Kasky and González, along with several other Stoneman Douglas students have started the #NeverAgain movement with their first organized protest, a march on the Florida State Capitol, on February 20. One hundred students and several parents were bussed to Tallahassee where the House was considering a bill that would ban assault weapons. The bill was voted against.

The students have been gaining global attention and have been receiving messages of support from celebrities and politicians across the United States. They are currently planning a national demonstration in collaboration with the non-profit, Everytown for Gun Safety, called March for Our Lives. Its mission “is to demand that a comprehensive and effective bill be immediately brought before Congress to address these gun issues.”

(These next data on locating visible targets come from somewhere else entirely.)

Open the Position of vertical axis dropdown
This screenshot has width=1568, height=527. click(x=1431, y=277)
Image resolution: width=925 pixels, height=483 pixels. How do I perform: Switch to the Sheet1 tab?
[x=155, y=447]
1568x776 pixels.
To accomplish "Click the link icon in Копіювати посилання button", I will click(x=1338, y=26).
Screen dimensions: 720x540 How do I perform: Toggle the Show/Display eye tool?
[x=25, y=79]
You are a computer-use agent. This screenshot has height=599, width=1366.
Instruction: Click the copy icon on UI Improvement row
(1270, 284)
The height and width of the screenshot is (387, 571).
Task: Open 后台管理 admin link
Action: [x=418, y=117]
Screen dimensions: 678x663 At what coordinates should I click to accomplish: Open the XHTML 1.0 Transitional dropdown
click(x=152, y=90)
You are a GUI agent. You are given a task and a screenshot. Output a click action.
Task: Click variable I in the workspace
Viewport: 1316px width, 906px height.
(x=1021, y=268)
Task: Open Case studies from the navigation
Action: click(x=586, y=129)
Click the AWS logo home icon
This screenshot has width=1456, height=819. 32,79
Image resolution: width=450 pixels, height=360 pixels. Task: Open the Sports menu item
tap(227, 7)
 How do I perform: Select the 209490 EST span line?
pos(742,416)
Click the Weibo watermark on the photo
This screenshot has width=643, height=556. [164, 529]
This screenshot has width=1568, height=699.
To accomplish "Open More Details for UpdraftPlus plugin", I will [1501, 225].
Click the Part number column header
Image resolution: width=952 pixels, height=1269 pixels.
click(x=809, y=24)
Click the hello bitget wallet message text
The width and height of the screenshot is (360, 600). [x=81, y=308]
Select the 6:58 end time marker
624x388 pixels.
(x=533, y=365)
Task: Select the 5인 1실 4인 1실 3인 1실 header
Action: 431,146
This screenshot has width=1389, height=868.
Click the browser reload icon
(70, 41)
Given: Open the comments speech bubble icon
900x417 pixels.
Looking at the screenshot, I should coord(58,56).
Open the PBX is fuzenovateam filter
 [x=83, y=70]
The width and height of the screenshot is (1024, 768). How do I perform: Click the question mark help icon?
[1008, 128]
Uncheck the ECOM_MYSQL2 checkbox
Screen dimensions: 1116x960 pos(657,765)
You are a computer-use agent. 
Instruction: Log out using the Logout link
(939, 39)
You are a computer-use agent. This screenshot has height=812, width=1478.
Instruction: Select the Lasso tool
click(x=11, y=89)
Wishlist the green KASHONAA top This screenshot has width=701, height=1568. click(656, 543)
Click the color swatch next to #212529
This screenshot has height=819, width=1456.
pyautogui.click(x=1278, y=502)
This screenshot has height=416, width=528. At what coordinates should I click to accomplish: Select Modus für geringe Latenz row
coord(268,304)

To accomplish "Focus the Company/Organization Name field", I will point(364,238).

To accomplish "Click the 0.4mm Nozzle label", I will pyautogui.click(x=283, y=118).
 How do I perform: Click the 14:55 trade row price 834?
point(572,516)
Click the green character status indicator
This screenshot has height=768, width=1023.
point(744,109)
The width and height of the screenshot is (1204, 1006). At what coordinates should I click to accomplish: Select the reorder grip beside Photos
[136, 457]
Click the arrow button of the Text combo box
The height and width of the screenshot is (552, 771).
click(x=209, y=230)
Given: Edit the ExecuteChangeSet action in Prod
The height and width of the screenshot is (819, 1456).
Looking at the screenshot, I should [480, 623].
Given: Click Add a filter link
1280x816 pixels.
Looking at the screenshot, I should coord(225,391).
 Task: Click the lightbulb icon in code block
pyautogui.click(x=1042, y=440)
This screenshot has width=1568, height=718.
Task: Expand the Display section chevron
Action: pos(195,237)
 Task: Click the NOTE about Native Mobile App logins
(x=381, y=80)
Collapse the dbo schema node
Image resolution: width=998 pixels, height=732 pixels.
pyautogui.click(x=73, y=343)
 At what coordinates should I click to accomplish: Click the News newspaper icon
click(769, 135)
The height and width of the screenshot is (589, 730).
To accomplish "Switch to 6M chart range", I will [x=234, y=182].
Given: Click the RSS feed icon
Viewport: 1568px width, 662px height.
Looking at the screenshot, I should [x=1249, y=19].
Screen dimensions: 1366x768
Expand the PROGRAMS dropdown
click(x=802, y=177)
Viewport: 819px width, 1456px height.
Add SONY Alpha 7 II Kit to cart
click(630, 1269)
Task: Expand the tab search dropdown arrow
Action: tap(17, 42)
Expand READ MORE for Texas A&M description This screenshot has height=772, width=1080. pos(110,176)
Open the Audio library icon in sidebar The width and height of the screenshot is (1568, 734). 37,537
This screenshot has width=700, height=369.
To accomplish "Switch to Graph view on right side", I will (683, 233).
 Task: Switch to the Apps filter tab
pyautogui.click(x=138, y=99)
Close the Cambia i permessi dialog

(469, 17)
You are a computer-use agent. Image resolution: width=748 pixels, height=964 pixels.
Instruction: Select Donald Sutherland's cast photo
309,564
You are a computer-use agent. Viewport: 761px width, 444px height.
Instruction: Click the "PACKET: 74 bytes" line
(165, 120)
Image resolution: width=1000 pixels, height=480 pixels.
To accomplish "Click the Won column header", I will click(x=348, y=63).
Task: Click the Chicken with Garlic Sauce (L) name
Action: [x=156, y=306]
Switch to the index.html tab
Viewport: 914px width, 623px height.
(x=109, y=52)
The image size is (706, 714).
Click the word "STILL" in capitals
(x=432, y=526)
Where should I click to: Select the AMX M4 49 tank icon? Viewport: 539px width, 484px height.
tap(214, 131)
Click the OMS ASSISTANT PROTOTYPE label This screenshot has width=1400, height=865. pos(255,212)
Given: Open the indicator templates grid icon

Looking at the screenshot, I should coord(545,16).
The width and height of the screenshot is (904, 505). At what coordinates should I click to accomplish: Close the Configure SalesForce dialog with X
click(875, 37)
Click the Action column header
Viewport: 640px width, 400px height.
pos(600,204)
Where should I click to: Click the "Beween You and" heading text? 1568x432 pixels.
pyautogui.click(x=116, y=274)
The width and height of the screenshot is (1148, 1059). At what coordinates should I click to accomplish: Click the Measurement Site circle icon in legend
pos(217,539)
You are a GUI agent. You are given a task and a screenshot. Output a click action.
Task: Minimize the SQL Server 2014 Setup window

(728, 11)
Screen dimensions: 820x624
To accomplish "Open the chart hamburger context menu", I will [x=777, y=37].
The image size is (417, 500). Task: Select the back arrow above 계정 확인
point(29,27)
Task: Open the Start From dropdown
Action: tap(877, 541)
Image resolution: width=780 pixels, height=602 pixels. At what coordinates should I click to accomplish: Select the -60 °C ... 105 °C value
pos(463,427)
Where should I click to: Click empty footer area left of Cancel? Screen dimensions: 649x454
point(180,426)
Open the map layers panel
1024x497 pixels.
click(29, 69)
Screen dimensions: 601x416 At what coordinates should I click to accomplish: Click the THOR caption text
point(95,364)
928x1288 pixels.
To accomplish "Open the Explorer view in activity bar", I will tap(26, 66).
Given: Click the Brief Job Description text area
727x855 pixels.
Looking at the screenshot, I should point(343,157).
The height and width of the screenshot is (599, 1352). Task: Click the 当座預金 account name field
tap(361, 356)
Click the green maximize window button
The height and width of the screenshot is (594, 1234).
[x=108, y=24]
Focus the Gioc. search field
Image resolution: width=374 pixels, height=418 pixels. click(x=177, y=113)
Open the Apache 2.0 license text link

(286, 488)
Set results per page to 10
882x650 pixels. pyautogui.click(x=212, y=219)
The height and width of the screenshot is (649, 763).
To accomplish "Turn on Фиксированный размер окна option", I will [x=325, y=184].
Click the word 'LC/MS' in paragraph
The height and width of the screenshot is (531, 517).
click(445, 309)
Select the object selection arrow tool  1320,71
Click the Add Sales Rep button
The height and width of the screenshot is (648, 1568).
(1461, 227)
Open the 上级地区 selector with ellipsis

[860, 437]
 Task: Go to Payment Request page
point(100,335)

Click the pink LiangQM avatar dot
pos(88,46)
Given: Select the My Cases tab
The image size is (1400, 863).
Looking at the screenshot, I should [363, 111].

In her speech at the rally, González challenged the stereotypes of the typical American teenager, saying: “Companies trying to make caricatures of the teenagers these days, saying that all we are self-involved and trend-obsessed and they hush us into submission when our message doesn’t reach the ears of the nation, we are prepared to call B.S. Politicians who sit in their gilded House and Senate seats funded by the NRA telling us nothing could have been done to prevent this, we call B.S. They say tougher guns laws do not decrease gun violence. We call B.S. They say a good guy with a gun stops a bad guy with a gun. We call B.S. They say guns are just tools like knives and are as dangerous as cars. We call B.S. They say no laws could have prevented the hundreds of senseless tragedies that have occurred. We call B.S. That us kids don’t know what we’re talking about, that we’re too young to understand how the government works. We call B.S.”

While the students of Marjory Stoneman Douglas are making their voices heard, many of them are not yet old enough to use their voices at the polls. In his op-ed, Kasky wrote: “Please do it for me. Do it for my fellow classmates. We can’t vote, but you can, so make it count.”

The March for Our Lives is set to take place in Washington D.C. on March 24th to give students and families a chance to mourn before they take action on gun control.